Exercise brief → Beneath this task are records; print exactly the stretch of them from the line with "Click the Markets section money icon" through the line with "Task: Toggle the", both ends included.

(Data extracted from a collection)
----

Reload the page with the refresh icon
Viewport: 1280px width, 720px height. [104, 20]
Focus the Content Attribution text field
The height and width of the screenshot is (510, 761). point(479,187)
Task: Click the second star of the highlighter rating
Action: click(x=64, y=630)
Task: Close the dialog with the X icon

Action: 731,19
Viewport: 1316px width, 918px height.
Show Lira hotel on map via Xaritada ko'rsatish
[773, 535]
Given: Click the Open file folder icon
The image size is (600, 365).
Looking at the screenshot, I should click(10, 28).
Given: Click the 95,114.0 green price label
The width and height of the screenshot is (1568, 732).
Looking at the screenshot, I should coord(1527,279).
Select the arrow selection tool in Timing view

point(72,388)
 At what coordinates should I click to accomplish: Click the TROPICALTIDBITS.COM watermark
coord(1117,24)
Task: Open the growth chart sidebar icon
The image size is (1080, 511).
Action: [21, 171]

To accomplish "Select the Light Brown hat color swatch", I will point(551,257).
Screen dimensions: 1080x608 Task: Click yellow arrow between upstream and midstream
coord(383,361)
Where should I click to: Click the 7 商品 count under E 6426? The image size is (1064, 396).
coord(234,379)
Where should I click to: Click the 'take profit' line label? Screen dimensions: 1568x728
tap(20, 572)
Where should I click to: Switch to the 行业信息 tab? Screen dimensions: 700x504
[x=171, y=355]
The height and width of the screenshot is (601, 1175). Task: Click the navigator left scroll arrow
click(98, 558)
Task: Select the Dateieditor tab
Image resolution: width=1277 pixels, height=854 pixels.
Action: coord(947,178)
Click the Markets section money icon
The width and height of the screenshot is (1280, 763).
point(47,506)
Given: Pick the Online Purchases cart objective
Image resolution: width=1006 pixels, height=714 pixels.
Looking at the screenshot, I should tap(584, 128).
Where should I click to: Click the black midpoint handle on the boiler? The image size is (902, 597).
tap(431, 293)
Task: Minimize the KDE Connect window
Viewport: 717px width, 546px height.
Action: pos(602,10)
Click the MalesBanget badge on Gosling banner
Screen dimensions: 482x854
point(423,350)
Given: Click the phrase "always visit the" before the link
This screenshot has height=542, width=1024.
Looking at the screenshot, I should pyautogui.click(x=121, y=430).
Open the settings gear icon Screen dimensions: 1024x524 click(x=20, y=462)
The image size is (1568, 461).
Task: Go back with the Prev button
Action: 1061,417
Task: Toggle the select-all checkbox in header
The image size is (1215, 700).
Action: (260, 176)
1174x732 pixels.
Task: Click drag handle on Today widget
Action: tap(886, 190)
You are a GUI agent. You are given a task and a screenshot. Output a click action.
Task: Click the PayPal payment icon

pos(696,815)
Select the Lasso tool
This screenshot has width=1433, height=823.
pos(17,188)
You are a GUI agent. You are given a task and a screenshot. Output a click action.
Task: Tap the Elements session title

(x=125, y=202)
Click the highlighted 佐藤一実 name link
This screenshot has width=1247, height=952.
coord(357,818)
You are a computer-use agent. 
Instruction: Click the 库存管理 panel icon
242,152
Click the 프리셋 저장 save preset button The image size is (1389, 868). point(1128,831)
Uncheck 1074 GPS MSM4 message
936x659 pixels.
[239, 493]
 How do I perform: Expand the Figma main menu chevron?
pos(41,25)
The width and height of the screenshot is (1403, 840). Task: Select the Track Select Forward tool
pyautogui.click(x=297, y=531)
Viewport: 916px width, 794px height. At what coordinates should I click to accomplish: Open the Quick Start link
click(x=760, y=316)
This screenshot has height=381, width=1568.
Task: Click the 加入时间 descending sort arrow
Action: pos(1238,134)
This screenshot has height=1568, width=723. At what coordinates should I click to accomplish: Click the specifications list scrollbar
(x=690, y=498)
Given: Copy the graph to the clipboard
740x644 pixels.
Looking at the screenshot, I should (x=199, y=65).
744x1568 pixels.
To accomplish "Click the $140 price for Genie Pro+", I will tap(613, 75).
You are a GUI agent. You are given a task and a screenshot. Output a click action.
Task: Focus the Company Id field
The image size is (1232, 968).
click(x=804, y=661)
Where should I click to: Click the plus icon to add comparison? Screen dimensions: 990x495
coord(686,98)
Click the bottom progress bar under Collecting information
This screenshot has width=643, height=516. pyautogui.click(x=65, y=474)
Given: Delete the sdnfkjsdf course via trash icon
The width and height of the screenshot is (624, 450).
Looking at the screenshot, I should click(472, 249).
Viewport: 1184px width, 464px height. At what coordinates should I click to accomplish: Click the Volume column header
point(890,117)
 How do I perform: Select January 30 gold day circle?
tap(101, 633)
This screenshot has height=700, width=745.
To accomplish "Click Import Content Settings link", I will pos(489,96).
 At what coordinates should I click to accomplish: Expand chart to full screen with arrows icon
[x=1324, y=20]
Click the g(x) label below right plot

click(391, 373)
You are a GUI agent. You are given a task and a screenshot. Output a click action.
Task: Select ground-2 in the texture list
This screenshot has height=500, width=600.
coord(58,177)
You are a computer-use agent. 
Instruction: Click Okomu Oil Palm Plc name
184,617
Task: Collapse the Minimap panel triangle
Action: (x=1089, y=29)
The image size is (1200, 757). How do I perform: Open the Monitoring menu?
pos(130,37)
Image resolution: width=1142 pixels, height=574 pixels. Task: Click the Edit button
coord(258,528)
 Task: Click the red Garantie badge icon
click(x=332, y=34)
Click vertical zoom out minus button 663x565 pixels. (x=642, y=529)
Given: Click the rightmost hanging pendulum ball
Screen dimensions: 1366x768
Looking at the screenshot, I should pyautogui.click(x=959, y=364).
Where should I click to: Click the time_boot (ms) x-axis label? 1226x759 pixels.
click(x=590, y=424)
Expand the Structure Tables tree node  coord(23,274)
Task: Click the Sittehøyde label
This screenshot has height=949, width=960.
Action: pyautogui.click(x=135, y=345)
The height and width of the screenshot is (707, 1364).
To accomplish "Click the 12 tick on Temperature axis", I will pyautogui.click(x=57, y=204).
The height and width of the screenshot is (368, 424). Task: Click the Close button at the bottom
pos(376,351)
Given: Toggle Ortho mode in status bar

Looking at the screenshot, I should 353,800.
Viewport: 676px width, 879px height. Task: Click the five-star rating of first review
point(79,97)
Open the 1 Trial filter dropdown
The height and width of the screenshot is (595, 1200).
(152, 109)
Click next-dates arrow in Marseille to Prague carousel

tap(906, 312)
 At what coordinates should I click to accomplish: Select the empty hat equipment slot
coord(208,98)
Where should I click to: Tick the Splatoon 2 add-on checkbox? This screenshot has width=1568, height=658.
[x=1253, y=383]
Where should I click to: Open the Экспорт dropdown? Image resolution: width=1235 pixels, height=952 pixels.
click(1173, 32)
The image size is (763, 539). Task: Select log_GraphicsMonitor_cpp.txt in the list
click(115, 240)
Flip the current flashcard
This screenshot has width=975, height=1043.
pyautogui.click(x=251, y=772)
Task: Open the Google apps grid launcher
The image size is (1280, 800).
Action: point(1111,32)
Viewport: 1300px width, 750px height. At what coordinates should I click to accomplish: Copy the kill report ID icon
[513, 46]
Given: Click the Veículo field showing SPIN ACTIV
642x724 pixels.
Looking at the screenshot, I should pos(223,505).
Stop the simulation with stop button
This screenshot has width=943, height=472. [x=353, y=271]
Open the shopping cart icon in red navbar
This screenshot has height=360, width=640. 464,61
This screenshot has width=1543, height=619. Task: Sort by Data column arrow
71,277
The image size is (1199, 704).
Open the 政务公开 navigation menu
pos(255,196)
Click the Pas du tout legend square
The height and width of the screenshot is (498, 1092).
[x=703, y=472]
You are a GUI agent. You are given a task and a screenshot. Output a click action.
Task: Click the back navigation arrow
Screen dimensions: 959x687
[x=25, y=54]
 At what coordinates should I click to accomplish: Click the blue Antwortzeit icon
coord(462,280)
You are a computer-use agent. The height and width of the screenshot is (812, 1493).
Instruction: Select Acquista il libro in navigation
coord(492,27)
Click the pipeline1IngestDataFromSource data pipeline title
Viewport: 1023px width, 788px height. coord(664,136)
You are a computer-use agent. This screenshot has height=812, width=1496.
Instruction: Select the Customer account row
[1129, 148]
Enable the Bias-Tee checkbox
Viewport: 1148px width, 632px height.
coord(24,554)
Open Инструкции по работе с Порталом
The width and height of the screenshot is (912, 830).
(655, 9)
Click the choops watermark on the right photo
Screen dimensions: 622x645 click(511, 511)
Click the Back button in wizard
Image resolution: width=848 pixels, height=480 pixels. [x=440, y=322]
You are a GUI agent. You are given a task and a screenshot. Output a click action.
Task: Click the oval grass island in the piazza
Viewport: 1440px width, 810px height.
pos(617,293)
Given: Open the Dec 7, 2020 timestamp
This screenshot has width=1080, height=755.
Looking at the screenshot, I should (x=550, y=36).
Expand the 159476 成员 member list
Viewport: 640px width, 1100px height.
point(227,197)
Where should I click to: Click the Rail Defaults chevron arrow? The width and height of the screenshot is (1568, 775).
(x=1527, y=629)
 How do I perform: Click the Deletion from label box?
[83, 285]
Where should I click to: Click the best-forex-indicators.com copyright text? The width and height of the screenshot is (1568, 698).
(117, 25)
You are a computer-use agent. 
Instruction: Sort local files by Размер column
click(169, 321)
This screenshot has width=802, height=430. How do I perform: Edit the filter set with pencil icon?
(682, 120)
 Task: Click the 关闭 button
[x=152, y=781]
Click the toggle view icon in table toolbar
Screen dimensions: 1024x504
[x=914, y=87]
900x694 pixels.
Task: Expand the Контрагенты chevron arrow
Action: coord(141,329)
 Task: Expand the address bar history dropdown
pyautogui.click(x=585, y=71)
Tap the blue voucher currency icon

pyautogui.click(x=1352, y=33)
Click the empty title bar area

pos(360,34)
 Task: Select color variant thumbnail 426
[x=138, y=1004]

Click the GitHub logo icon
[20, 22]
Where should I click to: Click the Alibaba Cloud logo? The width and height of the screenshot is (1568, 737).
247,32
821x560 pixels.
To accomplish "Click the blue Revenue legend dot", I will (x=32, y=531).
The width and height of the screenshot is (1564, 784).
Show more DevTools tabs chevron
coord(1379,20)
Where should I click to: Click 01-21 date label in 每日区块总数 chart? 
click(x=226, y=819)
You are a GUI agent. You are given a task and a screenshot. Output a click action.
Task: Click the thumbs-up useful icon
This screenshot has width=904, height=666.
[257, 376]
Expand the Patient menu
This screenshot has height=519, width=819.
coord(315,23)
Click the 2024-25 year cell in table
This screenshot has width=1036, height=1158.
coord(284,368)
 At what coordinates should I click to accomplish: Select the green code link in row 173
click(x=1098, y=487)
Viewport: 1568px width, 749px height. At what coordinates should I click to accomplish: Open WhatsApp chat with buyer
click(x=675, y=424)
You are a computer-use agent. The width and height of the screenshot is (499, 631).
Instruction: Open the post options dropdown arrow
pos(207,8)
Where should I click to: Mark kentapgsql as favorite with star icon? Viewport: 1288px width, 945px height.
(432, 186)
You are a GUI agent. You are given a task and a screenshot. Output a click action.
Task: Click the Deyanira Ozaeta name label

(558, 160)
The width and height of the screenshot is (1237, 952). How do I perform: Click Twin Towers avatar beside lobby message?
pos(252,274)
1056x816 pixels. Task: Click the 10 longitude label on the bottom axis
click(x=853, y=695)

----

Exercise answer →
Click the Markets section money icon
The width and height of the screenshot is (1280, 763).
point(47,506)
Given: Pick the Online Purchases cart objective
Image resolution: width=1006 pixels, height=714 pixels.
Looking at the screenshot, I should tap(584, 128).
Where should I click to: Click the black midpoint handle on the boiler? The image size is (902, 597).
tap(431, 293)
Task: Minimize the KDE Connect window
Viewport: 717px width, 546px height.
Action: pos(602,10)
Click the MalesBanget badge on Gosling banner
Screen dimensions: 482x854
point(423,350)
Given: Click the phrase "always visit the" before the link
This screenshot has height=542, width=1024.
Looking at the screenshot, I should pyautogui.click(x=121, y=430).
Open the settings gear icon Screen dimensions: 1024x524 click(x=20, y=462)
The image size is (1568, 461).
Task: Go back with the Prev button
Action: 1061,417
Task: Toggle the select-all checkbox in header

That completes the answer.